(Stored records)
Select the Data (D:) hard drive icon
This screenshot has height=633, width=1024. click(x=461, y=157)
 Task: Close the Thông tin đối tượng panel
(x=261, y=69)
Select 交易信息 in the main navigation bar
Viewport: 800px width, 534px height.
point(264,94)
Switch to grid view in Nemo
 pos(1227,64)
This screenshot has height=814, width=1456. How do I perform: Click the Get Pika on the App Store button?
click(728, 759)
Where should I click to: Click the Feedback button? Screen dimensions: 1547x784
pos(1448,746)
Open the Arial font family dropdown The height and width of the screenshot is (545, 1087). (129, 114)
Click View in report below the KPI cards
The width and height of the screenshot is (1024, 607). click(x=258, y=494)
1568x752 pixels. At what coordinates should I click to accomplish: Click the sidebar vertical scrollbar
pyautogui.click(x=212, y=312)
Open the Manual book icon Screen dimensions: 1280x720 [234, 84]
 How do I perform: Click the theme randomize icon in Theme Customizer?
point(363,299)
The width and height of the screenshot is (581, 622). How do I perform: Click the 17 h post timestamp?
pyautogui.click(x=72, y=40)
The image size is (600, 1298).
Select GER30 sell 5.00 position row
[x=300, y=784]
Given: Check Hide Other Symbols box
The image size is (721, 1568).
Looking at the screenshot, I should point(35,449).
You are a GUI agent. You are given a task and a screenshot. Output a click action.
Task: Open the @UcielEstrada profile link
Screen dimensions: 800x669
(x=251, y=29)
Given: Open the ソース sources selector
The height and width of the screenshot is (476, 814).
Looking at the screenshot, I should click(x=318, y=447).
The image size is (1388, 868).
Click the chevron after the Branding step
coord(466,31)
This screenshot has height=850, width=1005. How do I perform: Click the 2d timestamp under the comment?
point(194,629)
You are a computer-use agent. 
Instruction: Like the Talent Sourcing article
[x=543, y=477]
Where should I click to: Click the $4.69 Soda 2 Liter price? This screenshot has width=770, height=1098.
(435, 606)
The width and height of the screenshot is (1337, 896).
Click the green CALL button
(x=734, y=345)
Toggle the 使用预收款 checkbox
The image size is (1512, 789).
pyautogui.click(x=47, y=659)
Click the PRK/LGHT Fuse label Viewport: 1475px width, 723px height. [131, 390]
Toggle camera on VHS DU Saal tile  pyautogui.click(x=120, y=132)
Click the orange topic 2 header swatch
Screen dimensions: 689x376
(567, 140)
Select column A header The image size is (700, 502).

Work order:
From the lines above, copy those that contain the word "Open".

Your response:
Open the Arial font family dropdown The height and width of the screenshot is (545, 1087). (129, 114)
Open the Manual book icon Screen dimensions: 1280x720 [234, 84]
Task: Open the @UcielEstrada profile link
Given: Open the ソース sources selector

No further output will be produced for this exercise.